Tuesday, February 23, 2016

APS suspension data "garbage"

A presentation and discussion will take place Wednesday in APS' District Equity and Engagement Committee meeting Wednesday night, agenda.  A report on APS "suspensions and infractions" will  be the subject.

The presentation surrounds two documents; link, link; some of the most highly polished garbage the leadership of the APS has ever produced; very professional looking.  But garbage nevertheless.

There is an understanding regarding the programming of computers to analyze data;  garbage in, garbage out*.

*The phrase was popular in the early days of computing, but applies even more today, when powerful computers can produce large amounts of erroneous information in a short time.  The term was brought to prominence as a teaching mantra by George Fuechsel, an IBM 305 RAMAC technician/instructor in New York. Early programmers were required to test virtually each program step and cautioned not to expect that the resulting program would "do the right thing" when given imperfect input. The underlying principle was noted by the inventor of the first programmable computing device design:
On two occasions I have been asked, "Pray, Mr. Babbage, if you put into the machine wrong figures, will the right answers come out?" ...
I am not able rightly to apprehend the kind of confusion of ideas that could provoke such a question.
Wikipedia derived
APS freely admits in a number of places in both presentation, that the data the presentations are based on data that is unreliable and therefore invalid.

The paucity of reliable data regarding discipline problems in general, is the proximate result of deliberate efforts to not gather data on discipline.  One of the presentations concludes;
Currently in APS, there is no designated office charged with the needed formal monitoring and support of discipline, suspensions, and alternative interventions.

There are a number of reasons that data was not, and is not gathered to this day. Not the least of the reasons that data isn't gathered has to do the manifest conflicts of interests;
  • the individuals who are tasked with gathering the data (principals) have a self interest in under reporting problems, and
  • the individuals to whom they report (superintendents and school board members) have an even greater self interest in under reporting problems.
A recent Council of the Great City Schools independent audit of the leadership of the APS found that school principals routinely falsified crime statistics at their schools in order to protect their public image.

Stake and interest holders have no idea how bad student discipline problems in APS schools really are; how much damage is being done by chronically disruptive students.

Simple proof; try to find any data at all, on discipline problems in any school in the APS.  Try to find out how many weapons were confiscated at a particular school.

They acknowledge in their presentations;
... schools and districts attempting to study suspension are hampered by poor record keeping ... And that APS is no different.
To this day, there is no one in the leadership of the APS whose clear and explicit responsibility it is, to gather valid and reliable data on discipline.

And to this day, there is not one iota of evidence that the leadership of the APS is prepared to be candid, forthright and honest with stake and interest holders regarding discipline problems in  schools; not now, not in the future.

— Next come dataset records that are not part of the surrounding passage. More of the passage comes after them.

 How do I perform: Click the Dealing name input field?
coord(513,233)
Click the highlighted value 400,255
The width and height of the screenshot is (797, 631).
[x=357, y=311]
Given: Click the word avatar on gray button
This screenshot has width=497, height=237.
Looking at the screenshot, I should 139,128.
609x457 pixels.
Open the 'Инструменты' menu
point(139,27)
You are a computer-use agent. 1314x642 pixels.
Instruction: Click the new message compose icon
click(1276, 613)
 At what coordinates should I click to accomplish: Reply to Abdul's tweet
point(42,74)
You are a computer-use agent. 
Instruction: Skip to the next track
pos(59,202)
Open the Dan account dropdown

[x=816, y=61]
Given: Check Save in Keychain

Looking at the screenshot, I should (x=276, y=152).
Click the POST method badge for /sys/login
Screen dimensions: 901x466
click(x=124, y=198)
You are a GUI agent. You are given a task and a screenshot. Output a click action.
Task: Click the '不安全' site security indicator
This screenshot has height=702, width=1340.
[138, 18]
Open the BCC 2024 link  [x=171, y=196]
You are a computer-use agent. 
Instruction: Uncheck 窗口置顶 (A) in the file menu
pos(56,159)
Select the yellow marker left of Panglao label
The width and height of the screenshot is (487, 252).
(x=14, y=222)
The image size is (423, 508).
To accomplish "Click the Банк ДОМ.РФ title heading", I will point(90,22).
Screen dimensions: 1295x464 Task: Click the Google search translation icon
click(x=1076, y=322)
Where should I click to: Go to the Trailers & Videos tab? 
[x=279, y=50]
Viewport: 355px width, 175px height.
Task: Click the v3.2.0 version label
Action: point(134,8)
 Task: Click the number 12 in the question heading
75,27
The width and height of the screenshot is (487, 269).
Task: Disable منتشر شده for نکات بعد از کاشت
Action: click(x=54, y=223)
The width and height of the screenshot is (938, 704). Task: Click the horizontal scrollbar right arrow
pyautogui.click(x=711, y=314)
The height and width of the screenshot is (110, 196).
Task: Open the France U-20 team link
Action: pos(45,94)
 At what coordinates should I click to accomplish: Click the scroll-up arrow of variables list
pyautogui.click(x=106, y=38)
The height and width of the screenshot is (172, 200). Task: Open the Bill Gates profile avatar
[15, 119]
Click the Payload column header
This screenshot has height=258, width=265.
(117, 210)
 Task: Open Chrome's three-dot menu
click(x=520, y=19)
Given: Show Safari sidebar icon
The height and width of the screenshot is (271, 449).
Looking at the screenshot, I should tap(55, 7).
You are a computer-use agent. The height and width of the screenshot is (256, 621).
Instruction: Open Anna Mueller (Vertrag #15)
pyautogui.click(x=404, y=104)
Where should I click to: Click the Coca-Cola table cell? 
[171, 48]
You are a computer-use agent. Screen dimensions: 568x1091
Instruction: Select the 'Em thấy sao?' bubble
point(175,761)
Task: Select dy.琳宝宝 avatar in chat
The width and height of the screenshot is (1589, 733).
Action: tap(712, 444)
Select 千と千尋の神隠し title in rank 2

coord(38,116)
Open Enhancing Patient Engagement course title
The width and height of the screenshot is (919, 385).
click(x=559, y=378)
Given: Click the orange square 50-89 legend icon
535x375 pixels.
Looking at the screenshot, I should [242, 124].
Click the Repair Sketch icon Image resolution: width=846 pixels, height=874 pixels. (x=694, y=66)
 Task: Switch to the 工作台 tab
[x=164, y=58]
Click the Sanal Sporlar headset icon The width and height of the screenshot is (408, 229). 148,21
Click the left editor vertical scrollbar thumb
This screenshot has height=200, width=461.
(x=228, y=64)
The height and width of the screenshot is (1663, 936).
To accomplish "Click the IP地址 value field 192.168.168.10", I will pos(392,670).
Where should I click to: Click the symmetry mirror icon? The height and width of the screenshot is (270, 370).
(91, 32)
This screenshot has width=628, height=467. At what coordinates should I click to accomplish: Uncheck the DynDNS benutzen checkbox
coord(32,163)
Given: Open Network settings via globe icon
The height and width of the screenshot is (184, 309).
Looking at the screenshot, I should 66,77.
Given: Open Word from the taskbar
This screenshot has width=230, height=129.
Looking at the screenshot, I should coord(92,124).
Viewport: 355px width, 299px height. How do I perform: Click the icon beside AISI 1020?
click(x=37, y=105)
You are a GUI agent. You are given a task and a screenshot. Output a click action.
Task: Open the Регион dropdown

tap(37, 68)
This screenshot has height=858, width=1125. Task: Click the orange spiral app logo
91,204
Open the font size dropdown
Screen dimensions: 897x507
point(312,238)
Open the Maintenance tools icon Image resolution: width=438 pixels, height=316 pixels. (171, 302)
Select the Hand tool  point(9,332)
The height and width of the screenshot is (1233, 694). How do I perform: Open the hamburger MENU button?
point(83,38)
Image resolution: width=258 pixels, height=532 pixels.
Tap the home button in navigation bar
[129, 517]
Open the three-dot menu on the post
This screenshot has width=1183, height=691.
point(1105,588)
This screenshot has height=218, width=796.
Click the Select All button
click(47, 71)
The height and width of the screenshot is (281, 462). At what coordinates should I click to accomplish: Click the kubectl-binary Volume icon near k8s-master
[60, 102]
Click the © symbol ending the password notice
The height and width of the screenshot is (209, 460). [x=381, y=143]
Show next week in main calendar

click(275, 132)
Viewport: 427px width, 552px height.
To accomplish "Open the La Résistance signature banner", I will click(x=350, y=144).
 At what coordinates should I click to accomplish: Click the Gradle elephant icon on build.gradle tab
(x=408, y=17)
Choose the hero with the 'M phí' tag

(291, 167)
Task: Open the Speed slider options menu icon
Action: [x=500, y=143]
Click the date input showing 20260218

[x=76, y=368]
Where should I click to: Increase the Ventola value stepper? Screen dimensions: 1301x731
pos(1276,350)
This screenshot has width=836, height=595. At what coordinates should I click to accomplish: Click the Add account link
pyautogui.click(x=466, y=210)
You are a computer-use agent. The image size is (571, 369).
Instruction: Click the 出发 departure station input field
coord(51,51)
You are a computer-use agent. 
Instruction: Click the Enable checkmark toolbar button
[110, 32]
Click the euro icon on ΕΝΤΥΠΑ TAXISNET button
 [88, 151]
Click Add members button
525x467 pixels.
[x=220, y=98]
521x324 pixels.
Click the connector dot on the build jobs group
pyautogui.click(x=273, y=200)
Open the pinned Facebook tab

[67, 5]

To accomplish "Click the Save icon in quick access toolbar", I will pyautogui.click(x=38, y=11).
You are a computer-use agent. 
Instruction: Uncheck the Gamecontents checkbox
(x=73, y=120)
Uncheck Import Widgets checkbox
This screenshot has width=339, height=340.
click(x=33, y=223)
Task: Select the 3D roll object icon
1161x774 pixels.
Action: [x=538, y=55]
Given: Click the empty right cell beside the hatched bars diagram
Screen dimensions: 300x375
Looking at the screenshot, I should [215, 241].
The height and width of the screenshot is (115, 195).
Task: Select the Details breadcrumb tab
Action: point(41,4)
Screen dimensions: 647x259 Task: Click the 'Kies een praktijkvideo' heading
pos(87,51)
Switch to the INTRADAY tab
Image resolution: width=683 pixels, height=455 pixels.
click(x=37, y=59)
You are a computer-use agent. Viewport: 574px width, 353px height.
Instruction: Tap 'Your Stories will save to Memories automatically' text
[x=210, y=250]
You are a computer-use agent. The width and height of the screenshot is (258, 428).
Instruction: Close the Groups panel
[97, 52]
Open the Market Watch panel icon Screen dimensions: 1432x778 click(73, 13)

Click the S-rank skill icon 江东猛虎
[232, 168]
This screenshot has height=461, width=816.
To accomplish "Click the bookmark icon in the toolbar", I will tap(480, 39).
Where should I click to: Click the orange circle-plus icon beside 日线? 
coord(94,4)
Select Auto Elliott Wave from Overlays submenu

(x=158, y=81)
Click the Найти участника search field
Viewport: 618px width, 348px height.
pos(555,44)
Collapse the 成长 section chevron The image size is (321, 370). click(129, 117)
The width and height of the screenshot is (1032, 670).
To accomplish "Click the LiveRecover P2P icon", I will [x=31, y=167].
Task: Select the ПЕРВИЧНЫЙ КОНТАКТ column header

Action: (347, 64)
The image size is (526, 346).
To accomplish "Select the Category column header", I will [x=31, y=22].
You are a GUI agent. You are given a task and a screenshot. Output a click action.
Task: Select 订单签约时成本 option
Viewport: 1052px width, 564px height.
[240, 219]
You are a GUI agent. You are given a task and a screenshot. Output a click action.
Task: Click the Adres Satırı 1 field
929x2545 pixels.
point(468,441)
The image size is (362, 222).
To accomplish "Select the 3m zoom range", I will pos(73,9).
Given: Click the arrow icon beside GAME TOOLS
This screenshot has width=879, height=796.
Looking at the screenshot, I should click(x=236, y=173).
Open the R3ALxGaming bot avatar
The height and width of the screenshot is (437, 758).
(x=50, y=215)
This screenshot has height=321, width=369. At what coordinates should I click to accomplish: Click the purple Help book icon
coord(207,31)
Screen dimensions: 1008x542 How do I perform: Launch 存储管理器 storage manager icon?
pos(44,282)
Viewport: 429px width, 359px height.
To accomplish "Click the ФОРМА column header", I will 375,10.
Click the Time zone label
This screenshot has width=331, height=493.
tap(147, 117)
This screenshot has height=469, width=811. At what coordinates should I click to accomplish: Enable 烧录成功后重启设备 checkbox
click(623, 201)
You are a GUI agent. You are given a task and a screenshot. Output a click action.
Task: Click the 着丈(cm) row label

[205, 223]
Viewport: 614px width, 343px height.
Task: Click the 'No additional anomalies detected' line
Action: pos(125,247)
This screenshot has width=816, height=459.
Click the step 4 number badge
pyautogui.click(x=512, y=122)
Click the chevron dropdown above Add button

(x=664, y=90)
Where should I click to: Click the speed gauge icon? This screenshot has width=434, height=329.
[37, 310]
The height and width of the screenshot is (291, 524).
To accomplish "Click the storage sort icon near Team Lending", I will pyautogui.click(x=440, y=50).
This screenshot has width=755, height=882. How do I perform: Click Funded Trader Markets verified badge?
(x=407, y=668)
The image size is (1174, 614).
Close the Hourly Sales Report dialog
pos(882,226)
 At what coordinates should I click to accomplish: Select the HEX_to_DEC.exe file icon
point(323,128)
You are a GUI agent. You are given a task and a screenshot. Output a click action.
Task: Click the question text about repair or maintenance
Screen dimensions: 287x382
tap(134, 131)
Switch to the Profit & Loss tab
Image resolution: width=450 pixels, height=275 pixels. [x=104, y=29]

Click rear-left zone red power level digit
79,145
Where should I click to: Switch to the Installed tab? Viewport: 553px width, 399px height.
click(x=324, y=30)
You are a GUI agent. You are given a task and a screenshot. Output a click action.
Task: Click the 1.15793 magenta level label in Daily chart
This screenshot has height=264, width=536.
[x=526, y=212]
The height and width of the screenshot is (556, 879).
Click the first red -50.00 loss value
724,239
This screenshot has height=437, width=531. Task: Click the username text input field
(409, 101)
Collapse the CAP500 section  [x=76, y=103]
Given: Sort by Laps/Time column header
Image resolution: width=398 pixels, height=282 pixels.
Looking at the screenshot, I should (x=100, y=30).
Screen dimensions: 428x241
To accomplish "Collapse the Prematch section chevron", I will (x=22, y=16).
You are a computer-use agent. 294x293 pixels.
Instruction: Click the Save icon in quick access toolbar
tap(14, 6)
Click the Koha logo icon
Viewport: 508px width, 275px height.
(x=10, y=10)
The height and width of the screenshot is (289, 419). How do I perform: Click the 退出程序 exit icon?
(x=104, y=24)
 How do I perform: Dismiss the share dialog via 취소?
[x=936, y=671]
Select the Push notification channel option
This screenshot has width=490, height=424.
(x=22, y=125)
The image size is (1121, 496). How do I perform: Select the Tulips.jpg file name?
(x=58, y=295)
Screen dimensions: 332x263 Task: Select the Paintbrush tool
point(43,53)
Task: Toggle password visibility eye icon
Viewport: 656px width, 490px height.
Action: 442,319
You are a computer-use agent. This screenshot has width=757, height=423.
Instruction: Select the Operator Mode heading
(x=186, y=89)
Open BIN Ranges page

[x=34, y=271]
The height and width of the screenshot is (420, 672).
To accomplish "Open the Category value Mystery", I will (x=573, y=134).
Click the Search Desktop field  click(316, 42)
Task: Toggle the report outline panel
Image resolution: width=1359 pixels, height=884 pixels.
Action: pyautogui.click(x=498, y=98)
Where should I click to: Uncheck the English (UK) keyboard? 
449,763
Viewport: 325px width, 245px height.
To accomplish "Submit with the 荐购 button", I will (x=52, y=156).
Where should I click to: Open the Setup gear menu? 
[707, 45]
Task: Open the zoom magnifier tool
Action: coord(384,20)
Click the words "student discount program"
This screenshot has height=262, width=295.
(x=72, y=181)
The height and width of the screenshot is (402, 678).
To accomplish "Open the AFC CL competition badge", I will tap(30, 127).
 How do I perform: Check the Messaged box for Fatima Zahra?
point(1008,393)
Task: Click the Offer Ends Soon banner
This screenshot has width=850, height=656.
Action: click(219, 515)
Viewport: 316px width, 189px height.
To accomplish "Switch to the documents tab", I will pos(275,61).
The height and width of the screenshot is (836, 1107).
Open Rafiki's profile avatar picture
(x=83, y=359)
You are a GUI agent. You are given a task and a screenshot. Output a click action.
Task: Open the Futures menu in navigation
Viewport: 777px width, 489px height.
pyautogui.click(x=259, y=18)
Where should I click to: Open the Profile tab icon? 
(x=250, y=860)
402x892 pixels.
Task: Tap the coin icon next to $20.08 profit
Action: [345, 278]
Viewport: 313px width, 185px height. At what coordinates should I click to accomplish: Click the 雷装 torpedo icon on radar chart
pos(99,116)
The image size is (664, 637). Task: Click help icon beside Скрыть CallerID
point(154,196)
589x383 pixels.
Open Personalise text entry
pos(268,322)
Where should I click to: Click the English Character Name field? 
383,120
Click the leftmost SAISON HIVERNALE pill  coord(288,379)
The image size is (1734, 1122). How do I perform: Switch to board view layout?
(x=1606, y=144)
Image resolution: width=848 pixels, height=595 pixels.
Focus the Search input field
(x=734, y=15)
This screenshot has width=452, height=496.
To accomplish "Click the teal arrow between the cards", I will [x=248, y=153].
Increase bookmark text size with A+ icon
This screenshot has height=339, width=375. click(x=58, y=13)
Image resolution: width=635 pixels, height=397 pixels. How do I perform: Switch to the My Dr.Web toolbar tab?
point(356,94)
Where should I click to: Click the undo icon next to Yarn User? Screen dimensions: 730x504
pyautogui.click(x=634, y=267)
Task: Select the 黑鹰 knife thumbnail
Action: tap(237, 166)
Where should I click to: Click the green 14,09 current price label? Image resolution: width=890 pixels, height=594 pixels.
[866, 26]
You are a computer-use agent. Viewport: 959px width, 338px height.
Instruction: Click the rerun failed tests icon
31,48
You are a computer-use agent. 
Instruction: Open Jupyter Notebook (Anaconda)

Committee Chairperson Barbara Peterson neither solicits nor allows public input in her committee meetings. The data and the decisions they make based on the data will go unchallenged.

They will likely succeed because the Journal steadfastly refuses to investigate and report upon student discipline in the APS; even to report there are no problems.

Journal Editor in Chief Kent Walz,
co-conspirator in the cover up.
Just like the Journal steadfastly refuses to investigate and report on the underlying problem, the ethics, standards and accountability scandal in the leadership of the APS.